Question

Sec^8/cosecx integration

Answer 1

$\frac{1}{7} \sec^7 x + C$

Answer 2

To integrate the given expression, we first rewrite it in terms of $\sin x$ and $\cos x$.

The given expression is $\frac{\sec^8 x}{\csc x}$. We know that $\sec x = \frac{1}{\cos x}$ and $\csc x = \frac{1}{\sin x}$.

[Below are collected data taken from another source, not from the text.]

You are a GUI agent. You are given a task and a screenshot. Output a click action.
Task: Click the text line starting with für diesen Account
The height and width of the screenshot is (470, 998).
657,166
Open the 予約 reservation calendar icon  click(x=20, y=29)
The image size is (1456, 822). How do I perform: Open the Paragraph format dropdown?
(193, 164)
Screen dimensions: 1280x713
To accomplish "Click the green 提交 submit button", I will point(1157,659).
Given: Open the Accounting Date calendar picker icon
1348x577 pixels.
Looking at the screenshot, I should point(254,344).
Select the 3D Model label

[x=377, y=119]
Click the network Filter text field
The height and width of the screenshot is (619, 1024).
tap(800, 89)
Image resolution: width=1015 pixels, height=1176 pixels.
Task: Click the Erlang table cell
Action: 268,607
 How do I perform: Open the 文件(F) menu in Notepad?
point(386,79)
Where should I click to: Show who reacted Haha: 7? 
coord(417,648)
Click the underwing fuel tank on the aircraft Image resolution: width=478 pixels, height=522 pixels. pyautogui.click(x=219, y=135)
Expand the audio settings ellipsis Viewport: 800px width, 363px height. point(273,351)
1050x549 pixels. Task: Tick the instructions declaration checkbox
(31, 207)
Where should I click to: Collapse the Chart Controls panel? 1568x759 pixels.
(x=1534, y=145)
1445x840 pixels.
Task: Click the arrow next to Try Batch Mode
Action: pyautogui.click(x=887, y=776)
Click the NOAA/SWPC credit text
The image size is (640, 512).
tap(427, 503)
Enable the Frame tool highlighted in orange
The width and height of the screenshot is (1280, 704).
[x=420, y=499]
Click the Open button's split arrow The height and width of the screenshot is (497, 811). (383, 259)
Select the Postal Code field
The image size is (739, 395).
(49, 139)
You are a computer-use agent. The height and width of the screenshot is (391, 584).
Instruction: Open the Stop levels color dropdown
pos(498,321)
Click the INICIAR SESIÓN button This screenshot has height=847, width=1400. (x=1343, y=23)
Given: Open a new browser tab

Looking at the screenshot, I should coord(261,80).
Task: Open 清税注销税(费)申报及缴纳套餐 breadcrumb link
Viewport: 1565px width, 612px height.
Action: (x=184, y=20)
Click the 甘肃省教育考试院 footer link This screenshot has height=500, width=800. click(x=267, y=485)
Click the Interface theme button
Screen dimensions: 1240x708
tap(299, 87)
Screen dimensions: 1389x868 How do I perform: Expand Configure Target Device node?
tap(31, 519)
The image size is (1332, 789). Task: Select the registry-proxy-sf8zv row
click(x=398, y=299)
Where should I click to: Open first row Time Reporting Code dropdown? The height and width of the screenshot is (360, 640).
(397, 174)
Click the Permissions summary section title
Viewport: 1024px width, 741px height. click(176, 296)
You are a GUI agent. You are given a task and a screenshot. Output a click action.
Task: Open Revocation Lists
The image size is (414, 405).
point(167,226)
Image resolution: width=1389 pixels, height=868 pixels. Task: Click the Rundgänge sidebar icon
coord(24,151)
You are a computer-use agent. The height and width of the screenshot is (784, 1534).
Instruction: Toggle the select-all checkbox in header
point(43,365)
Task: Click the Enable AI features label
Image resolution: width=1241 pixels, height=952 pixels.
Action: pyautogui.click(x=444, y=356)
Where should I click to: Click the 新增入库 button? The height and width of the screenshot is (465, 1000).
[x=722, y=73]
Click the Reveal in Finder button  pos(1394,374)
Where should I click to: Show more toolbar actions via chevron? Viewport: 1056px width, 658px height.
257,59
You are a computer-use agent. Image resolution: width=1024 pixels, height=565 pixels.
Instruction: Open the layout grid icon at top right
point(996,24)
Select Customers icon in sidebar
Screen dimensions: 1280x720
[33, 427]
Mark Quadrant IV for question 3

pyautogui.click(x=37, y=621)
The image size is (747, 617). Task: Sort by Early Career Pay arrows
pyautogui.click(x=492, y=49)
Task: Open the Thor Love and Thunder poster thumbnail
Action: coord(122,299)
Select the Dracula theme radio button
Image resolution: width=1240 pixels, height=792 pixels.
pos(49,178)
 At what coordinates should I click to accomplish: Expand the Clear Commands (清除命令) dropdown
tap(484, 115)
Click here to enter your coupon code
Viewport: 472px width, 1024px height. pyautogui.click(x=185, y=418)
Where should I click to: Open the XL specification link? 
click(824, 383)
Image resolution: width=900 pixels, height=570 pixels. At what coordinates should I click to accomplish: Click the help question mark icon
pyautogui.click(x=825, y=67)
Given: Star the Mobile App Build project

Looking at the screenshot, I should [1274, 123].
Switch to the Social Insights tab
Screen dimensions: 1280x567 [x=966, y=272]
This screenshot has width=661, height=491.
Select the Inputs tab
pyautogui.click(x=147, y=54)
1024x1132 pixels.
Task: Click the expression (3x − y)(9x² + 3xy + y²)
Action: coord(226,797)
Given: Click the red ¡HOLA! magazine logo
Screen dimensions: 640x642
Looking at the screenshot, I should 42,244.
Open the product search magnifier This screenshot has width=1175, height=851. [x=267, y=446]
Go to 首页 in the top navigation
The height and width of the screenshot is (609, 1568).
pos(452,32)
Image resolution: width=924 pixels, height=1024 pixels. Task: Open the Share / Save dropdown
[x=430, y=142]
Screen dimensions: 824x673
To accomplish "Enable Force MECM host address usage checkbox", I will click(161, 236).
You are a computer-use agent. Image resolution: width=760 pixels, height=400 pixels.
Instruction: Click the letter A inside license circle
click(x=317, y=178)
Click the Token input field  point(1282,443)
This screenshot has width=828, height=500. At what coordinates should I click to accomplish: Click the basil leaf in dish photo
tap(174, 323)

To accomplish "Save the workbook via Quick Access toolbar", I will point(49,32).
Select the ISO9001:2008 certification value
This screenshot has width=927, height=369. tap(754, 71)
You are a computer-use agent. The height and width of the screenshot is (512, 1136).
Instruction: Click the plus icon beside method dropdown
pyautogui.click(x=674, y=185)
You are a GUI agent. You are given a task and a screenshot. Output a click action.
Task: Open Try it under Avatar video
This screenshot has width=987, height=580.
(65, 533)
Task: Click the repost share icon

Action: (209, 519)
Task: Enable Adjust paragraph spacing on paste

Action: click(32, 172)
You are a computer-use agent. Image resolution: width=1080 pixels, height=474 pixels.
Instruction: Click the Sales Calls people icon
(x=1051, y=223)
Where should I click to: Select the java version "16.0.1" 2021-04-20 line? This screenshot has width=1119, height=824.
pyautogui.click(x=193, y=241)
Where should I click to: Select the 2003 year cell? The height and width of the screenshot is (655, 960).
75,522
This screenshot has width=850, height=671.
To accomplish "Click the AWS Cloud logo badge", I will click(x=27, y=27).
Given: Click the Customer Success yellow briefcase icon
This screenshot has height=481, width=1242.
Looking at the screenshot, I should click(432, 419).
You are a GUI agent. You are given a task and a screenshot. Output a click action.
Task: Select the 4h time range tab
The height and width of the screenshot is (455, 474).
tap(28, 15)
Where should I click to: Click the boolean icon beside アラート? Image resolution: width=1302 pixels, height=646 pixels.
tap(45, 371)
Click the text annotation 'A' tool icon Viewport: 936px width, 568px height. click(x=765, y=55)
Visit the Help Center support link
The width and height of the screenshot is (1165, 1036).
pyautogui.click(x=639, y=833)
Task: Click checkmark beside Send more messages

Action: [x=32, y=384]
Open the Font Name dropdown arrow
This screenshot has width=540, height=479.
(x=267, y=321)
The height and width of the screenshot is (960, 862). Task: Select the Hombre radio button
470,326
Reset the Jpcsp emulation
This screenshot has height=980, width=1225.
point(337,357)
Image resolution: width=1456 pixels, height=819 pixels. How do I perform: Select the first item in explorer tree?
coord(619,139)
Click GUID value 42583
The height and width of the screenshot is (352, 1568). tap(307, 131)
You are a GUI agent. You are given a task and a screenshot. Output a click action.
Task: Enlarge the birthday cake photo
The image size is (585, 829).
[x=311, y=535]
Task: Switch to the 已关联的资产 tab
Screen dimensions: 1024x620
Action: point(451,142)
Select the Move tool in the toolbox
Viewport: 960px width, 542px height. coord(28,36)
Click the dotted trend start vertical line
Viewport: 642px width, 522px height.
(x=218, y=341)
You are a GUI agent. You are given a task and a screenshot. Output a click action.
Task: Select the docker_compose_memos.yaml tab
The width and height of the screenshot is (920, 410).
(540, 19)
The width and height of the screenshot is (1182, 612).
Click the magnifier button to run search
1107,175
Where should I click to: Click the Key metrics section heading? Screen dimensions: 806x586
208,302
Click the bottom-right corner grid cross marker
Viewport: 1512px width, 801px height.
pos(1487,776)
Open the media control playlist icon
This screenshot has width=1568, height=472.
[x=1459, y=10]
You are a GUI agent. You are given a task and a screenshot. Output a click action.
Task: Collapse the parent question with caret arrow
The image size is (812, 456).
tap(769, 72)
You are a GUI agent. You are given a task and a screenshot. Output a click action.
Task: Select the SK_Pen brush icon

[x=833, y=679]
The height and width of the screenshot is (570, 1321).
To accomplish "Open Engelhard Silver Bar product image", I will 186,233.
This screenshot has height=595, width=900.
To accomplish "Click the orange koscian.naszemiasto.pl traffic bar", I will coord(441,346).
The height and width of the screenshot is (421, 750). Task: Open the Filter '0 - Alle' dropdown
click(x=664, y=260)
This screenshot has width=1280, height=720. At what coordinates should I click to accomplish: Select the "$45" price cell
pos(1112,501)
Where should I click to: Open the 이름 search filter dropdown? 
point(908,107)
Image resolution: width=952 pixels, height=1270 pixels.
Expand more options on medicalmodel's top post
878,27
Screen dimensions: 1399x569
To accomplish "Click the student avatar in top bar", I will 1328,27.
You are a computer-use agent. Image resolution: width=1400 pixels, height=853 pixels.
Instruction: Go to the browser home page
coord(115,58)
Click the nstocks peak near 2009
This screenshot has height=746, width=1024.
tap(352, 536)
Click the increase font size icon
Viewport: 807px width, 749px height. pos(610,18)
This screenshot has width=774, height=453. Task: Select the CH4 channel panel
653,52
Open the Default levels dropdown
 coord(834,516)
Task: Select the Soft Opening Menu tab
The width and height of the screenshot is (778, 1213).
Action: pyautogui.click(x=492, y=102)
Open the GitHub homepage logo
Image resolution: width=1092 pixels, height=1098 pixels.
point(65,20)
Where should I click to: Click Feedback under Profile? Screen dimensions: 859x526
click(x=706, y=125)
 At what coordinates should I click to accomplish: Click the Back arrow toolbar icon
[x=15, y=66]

Substitute these into the expression: $\frac{\sec^8 x}{\csc x} = \frac{\left(\frac{1}{\cos x}\right)^8}{\frac{1}{\sin x}} = \frac{\frac{1}{\cos^8 x}}{\frac{1}{\sin x}} = \frac{1}{\cos^8 x} \cdot \sin x = \frac{\sin x}{\cos^8 x}$

Now, we need to find the integral of $\frac{\sin x}{\cos^8 x}$: $I = \int \frac{\sin x}{\cos^8 x} dx$

We can solve this integral using the substitution method. Let $u = \cos x$. Differentiating both sides with respect to $x$: $\frac{du}{dx} = -\sin x$ $du = -\sin x \, dx$ So, $\sin x \, dx = -du$.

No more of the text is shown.